Kingston crush Streatham in surprisingly one-sided match

Surrey League division 2 (Beaumont Cup) match played at the Willoughby Arms, Kingston on 31 January 2022

As a rather fairweather Fulham FC fan for 50-plus years, I’ve enjoyed seeing the club’s recent statistically improbable results (Reading 7-0, Bristol City 6-2, Birmingham 6-2). Kingston have only played two matches in the Beaumont Cup so far this season, but 6-1 and 6-0 with one game to be decided (and we have the superior position) has us beginning to parallel Fulham’s run. Sadly, promotion to the first division of the Surrey Trophy will not give us a Premier League payout.

Kingston v Streatham

The visit of Streatham triggered memories of their absurdly strong teams of the late 1970s/early 1980s, when on different occasions I found myself playing Glenn Flear and Andrew Martin on boards 3 or 4. Streatham are now a less glitzy team, but still very competitive. So does the 6-0 score flatter Kingston? I don’t think so, except, without false modesty, in my own case, as in the opening Martin Smith smoothly refuted my attempted refutation of his Sniper Defence (Attack?) and only went wrong under time pressure. The final position was very nice for me:

David Rowson v Martin Smith: The final position

Black’s queen is lost, and the attempt to divert my queen by 33…e3 does not work, as after 34. Qxe3 Qxd6 I still win his queen with a knight fork. At least Martin did not leave empty-handed as he sold a couple of copies of his indispensable new book Movers and Takers: A Chess History of Streatham and Brixton 1871-2021.

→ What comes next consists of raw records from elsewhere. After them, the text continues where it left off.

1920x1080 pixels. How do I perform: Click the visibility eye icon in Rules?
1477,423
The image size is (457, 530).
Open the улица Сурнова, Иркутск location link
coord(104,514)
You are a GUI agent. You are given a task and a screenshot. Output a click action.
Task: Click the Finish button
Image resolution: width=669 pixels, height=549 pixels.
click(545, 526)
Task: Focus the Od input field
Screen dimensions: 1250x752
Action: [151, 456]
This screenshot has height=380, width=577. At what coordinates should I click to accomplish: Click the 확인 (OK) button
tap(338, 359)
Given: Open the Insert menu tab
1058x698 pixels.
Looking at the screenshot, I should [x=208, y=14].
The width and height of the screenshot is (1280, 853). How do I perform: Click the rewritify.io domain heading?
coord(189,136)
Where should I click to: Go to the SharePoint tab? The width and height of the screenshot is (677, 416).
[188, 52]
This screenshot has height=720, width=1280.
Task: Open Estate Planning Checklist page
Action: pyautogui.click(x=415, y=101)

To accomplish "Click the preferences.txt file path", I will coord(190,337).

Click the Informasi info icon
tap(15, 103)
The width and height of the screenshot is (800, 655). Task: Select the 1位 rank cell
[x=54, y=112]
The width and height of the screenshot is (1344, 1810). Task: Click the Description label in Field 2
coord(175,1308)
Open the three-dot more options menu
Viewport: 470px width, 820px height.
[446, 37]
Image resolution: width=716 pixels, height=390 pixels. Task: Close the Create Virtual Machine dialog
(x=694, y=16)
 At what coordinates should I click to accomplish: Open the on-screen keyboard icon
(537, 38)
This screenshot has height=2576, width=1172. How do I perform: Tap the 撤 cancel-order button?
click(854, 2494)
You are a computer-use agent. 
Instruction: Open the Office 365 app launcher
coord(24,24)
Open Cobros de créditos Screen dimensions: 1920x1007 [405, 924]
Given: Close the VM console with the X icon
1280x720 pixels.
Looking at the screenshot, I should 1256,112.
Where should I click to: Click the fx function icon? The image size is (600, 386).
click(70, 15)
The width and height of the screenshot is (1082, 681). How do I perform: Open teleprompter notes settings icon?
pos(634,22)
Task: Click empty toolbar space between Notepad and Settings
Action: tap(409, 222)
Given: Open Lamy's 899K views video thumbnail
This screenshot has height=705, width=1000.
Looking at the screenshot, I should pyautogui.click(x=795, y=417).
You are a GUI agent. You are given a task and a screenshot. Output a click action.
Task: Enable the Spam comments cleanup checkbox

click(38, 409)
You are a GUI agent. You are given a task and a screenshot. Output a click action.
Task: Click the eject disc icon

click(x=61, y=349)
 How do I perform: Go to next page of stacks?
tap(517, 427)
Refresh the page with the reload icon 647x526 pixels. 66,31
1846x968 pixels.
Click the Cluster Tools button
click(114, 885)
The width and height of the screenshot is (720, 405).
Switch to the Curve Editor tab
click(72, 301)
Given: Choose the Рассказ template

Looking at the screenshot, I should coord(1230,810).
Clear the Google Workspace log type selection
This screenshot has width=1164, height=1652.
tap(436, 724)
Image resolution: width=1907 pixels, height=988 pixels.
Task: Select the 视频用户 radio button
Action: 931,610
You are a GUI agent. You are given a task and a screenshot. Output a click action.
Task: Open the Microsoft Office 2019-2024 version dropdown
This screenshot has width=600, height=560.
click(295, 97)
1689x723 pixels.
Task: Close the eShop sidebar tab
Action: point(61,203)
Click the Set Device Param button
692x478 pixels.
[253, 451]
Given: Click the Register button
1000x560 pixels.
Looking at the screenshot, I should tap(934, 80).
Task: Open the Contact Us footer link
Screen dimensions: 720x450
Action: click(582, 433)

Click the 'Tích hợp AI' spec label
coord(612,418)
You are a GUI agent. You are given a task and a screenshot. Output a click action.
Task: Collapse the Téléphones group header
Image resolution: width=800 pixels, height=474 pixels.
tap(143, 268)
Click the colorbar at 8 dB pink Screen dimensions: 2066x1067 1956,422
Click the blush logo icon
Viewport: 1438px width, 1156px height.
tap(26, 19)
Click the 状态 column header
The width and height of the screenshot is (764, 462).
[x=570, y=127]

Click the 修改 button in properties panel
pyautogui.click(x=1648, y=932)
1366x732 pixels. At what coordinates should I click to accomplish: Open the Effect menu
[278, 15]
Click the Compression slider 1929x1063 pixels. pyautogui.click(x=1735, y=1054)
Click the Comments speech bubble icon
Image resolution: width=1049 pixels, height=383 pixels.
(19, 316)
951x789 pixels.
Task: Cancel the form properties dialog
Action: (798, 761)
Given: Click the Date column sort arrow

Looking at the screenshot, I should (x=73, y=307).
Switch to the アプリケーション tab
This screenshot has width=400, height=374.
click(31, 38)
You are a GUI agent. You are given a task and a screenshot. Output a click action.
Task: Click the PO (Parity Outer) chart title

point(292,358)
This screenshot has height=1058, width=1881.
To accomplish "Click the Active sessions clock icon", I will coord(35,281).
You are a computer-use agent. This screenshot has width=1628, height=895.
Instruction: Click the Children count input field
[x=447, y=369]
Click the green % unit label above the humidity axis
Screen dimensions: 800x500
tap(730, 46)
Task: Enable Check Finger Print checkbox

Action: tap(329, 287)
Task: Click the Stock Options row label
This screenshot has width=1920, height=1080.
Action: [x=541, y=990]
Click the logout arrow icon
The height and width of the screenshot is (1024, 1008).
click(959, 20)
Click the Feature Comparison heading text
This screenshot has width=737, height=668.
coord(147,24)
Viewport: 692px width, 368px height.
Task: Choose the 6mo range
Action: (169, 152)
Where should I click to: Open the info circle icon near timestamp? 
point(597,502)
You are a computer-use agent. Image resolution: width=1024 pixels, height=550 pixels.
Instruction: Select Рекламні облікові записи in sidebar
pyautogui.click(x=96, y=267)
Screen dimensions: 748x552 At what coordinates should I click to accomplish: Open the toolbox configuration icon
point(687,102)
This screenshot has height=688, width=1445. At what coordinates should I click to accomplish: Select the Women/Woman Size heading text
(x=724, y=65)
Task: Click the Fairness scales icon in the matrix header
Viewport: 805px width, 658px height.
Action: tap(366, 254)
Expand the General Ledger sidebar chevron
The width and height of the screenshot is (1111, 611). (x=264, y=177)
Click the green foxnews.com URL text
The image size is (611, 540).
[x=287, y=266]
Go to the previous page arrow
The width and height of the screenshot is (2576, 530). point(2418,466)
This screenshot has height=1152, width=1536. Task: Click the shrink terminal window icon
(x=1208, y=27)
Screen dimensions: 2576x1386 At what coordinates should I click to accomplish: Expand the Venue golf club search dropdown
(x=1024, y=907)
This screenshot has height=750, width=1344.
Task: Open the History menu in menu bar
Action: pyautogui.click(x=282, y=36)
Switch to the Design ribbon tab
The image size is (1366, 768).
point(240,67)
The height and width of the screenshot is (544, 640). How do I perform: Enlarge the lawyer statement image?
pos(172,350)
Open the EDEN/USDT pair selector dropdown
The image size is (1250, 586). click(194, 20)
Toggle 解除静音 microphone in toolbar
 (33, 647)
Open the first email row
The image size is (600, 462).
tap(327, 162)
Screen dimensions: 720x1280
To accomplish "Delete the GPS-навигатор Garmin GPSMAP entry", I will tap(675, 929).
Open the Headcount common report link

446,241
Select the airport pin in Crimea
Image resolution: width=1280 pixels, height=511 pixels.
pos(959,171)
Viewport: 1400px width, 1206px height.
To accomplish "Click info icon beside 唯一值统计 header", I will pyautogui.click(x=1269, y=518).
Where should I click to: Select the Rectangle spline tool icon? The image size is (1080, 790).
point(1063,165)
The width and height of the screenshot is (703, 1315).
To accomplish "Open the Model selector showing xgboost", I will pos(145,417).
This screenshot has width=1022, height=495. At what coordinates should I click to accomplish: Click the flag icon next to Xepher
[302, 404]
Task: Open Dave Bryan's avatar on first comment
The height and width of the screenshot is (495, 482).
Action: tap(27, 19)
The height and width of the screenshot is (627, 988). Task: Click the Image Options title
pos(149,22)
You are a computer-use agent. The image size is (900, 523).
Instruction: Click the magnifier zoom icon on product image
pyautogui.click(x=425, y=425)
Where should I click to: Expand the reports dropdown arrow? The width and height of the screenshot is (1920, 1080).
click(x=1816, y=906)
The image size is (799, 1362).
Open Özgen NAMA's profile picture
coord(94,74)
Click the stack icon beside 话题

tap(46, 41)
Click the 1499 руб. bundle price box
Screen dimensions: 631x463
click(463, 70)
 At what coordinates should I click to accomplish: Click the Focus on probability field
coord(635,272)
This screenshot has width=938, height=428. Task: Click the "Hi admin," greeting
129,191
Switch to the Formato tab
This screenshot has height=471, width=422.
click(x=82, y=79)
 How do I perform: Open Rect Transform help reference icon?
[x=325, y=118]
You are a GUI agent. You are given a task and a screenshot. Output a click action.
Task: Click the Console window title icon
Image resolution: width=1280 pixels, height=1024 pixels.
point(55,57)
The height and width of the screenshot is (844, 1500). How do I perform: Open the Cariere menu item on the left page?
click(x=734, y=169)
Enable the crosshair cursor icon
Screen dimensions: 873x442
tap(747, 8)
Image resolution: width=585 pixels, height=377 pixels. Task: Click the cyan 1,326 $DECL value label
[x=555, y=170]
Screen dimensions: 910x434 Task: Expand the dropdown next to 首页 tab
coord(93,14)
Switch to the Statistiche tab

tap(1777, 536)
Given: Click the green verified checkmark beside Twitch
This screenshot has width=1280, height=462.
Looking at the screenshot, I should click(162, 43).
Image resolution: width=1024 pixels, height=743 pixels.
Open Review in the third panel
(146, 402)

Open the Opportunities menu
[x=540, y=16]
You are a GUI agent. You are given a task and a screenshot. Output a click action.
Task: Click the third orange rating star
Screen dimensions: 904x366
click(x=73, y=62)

All the other games were interesting, exciting or even slightly mad. Jon Eckert was the first to win, with characteristically ferocious attacking play. Alan Scrimgour and his Scottish compatriot fought over a single square, f4, and once Alan controlled that it was remarkable how his opponent’s game fell apart. Julian Way converted his extra pawn by persuading Chris Bernard to go for a king and pawn ending which turned out to be easily won for Julian. John Foley established a passed pawn on the torturous square of d7 (if you’re White) and methodically went about squeezing his advantage.

Peter Lalic can’t help but be original. His signature flank pawn moves in the opening were a feature again, as he advanced early to h5 (I’ve resisted writing “Harry the h pawn”, until now that is) to be gambited. His opponent, ex-Kingstonian Graham Keane, fought back well, but in the position for adjudication Peter is a pawn up with each side having rook and minor piece.

The position for adjudication on board 1

I’ve left the star attraction till last: the ding-dong encounter between David Maycock and Robin Haldane. David told me beforehand that he was expecting Robin to play the Göring Gambit, but when this duly happened he made what looked to me like a serious oversight on move 6, with the result that it was hard for him to defend his f7 pawn. Nevertheless, with great tactical creativity, he fought back, forcing Robin to make tough decisions on almost every move. The tables were not just turned, but overturned, and White soon had to resign.

Before the match we were, I think, quietly confident, but could never have expected such a dominant result. Our next match is probably our biggest test, against Epsom on 21 February. Unlike the English Football League Championship, this is a sprint, not a marathon, so that match, out of just five in total, is crucial.

David Rowson, Kingston Beaumont Cup (Surrey League division 2) captain

* The Lalic-Keane game was eventually agreed as a draw between the players. In the final position, White had a small plus, but it was not deemed sufficient to press for a win. That result left Kingston winners by the imperious margin of 6.5 to 0.5, but Captain Rowson and his troops are trying not to let the success go to their heads.